Międzypokoleniowy festyn rodzinny
ABAH
W minioną sobotę na Placu Grunwaldzkim, przy gniewskim ratuszu na rynku miasta, dało się słyszeć żartobliwe stwierdzenie "Malbork opanował Gniew!". Tamże bowiem, na scenie, pojawili się muzycy, zorganizowano zajęcia dla dzieci, i poczęstunki dla przybyłych. Sprawcą i mecenasem był malborski Zbór Syloe. Inspiracją ewangelizacyjne - działania skierowane z myślą o rodzinnym, wspólnym, międzypokoleniowym spędzaniem czasu.
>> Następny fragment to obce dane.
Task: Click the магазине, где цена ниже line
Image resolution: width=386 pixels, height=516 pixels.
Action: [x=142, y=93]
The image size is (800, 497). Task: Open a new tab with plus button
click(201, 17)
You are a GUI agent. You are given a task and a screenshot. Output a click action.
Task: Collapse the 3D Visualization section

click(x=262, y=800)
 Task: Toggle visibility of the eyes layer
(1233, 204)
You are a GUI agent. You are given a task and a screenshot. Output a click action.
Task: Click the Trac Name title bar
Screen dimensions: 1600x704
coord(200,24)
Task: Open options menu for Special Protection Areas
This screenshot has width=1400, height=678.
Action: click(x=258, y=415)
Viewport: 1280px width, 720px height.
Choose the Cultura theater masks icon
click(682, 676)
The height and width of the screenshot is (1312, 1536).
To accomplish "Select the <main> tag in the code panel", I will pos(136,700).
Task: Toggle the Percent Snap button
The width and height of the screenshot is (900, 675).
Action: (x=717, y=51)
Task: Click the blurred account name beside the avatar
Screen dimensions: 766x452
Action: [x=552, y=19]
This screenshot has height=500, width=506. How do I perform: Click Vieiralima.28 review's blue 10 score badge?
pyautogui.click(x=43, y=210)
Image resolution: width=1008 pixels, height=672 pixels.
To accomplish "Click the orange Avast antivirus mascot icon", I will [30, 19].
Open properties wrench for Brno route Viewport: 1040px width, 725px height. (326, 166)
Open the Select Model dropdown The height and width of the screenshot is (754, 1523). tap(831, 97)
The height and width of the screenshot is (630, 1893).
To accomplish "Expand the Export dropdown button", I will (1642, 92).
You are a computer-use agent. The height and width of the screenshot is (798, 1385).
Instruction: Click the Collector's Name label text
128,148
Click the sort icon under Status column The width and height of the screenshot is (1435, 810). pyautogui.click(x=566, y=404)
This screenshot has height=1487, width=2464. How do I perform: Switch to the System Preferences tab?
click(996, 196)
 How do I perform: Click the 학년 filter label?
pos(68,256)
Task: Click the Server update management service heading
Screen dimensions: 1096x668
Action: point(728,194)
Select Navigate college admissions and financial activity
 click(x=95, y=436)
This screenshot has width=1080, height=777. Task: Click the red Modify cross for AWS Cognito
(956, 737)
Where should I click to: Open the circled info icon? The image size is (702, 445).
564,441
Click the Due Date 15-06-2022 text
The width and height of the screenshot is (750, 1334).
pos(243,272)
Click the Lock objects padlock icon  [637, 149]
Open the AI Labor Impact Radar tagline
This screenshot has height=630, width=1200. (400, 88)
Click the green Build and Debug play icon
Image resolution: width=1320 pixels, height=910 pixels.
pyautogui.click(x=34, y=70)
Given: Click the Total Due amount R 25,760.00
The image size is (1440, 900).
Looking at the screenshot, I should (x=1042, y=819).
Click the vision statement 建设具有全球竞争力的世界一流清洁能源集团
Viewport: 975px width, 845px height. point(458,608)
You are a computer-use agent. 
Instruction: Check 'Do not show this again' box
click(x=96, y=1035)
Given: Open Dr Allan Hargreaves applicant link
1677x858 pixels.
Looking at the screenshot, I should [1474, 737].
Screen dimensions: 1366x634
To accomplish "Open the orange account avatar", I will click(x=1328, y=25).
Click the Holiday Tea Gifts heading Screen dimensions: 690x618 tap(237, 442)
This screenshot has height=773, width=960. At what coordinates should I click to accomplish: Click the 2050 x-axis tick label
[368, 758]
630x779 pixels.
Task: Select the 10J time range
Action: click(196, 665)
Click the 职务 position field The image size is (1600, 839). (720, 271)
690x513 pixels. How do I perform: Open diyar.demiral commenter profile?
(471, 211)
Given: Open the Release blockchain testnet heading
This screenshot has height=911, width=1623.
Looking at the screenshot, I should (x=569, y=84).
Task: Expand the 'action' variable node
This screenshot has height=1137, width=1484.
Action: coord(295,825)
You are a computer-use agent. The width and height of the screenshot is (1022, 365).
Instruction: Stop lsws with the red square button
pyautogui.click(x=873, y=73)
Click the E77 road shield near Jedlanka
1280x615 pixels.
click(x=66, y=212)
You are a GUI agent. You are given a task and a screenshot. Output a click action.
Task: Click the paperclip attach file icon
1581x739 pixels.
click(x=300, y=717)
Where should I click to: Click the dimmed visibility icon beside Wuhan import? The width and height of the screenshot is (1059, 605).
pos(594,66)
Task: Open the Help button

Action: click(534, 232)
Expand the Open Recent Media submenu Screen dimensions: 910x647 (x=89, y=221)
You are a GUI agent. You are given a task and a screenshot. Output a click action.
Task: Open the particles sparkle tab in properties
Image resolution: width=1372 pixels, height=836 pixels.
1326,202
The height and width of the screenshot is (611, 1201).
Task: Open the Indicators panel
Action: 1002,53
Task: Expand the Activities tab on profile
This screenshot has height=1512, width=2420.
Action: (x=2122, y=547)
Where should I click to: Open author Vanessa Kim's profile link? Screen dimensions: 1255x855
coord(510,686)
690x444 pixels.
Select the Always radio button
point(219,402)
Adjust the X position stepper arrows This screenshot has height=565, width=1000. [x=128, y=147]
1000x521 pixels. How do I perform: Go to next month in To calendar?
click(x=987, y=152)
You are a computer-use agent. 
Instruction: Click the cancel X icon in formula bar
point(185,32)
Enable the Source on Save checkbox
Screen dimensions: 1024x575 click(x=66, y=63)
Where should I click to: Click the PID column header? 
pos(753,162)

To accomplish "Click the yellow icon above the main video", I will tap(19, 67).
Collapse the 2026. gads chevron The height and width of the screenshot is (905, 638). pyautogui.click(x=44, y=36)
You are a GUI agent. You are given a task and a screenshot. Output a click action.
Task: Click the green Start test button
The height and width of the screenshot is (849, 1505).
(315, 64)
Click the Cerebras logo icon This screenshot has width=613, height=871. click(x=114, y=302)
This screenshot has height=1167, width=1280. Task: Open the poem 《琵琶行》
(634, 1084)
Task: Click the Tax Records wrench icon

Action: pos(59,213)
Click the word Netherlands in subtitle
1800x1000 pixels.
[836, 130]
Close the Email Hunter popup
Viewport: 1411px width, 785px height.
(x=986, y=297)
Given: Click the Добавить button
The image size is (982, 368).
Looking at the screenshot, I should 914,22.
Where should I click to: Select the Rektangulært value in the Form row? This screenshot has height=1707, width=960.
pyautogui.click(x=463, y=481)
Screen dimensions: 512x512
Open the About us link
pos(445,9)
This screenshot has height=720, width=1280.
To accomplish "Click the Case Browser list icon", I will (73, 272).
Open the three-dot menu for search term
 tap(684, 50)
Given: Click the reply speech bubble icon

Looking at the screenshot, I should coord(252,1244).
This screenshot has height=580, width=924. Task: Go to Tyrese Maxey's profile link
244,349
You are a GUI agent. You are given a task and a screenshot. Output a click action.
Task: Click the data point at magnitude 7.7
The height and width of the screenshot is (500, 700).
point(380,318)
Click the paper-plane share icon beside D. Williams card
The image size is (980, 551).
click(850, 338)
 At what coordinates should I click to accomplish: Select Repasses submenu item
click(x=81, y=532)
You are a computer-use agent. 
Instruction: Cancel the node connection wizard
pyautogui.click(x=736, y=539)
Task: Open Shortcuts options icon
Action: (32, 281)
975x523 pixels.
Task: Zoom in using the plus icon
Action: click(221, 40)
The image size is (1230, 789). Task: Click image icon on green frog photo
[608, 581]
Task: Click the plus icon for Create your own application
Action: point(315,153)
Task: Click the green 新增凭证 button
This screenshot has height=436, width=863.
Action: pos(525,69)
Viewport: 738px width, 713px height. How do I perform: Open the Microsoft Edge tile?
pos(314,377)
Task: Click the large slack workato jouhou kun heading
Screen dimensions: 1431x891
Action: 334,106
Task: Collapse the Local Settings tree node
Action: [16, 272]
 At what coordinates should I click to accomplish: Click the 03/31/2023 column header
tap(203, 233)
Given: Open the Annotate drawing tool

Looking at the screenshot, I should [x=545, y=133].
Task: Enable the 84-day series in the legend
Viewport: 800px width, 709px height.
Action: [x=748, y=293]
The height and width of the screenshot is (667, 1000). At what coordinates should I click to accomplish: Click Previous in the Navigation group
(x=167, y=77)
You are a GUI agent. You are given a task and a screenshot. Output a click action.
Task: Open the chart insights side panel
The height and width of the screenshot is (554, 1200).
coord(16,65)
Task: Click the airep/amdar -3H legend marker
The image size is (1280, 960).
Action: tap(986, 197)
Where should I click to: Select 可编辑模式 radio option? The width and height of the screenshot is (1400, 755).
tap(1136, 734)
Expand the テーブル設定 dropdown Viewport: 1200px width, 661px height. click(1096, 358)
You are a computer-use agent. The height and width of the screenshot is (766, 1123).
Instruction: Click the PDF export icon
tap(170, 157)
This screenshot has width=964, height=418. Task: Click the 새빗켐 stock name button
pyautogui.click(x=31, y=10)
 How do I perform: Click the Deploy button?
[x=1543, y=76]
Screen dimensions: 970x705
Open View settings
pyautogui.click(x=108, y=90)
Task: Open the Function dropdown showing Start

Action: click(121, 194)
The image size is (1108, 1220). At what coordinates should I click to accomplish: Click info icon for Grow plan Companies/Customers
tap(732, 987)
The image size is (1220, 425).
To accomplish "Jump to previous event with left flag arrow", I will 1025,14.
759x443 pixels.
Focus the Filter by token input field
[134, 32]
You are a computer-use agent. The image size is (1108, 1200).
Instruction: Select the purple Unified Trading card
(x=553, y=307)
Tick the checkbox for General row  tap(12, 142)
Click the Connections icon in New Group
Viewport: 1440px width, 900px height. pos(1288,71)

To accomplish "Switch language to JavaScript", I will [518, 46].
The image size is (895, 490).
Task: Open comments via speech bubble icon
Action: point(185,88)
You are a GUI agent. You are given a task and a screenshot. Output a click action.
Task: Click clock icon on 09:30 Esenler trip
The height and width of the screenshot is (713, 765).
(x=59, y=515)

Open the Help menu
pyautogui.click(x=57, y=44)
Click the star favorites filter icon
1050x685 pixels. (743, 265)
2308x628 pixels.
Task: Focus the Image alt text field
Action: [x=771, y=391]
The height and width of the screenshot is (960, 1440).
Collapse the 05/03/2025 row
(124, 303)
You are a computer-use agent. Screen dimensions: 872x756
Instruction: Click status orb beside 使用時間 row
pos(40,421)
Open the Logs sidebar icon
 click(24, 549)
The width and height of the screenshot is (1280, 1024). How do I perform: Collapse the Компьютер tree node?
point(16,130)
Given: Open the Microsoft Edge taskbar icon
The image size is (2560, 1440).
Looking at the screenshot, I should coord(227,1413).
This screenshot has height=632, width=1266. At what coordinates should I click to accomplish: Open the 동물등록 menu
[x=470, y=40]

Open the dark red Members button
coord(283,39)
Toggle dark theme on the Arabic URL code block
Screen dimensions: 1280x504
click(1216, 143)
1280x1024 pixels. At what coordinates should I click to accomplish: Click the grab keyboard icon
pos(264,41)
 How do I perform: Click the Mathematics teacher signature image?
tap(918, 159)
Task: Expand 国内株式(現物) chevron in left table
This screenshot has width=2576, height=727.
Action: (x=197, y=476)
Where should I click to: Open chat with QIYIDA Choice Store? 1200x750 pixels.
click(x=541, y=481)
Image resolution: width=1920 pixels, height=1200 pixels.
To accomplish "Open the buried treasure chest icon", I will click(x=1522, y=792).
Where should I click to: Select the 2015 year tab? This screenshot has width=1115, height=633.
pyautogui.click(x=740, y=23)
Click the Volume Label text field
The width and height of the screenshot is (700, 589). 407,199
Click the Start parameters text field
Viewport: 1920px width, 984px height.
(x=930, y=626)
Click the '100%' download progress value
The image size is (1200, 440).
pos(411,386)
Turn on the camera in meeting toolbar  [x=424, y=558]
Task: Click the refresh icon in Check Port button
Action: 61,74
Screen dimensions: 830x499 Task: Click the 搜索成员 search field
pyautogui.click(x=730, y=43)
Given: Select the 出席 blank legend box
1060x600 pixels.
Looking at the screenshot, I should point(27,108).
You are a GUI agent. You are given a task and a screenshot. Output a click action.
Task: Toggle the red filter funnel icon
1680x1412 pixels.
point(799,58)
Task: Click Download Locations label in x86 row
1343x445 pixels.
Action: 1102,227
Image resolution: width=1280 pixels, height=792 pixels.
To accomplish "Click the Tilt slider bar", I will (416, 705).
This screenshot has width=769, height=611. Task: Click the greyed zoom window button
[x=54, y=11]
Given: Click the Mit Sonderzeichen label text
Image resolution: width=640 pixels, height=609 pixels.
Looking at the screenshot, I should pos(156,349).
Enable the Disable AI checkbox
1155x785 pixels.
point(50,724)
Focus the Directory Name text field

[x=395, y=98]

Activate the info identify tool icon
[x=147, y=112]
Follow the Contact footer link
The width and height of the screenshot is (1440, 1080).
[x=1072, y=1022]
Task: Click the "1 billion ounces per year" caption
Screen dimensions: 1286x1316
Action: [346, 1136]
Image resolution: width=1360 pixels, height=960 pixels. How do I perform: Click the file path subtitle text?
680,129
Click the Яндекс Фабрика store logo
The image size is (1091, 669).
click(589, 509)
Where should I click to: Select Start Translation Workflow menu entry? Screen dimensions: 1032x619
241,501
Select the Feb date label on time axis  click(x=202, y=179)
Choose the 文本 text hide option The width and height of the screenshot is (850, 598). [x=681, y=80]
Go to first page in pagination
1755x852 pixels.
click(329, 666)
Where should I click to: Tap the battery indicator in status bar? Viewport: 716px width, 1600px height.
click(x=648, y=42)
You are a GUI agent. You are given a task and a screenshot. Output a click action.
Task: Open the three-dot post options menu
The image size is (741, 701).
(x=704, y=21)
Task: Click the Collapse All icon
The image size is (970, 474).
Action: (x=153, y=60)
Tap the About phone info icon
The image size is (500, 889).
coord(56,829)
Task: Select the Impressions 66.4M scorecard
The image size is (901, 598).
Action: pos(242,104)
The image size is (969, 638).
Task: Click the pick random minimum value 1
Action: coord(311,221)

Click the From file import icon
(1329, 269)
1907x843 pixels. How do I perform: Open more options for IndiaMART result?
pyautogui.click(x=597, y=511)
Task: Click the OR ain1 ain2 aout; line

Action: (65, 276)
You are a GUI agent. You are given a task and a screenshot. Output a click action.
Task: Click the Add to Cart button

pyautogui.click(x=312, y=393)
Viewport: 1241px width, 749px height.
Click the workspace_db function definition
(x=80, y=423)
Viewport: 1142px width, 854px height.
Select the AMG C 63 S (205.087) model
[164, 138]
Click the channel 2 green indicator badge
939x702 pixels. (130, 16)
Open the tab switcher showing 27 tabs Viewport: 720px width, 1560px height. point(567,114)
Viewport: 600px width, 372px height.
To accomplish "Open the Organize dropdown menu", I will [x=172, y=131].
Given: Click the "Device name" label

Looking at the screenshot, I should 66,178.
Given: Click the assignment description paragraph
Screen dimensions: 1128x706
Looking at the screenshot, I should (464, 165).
Społeczności zboru w Malborku, której przewodzi Piotr Furgała, pastor, także donator wielu prospołecznych przedsięwzięć, leży na sercu a przejawia to w swych realizowanych akcjach - wszystko co może wspierać dobro rodziny. To jest niezwykle ważne i potrzebne w dzisiejszych trudnych czasach. Trudnych dla wielu rodzin z różnych powodów.
Chrześcijański zbór z Malborka wypracował metody iwspiera nie tylko bezpośrednio swymi dzianiami środowiska oraz ludzi. Współpracując z instytucjami (np. z Opieką Społeczną), mediami (np. telewizja TBN, lokalną i regionalna prasą oraz portalami internetowymi, wydawnictwami) oraz poprzez tworzenie i współtworzenie cyklicznych wydarzeń kulturalnych, koncertów, spotkań (itp.) również poza granicami Malborka, powiatu czy regionu.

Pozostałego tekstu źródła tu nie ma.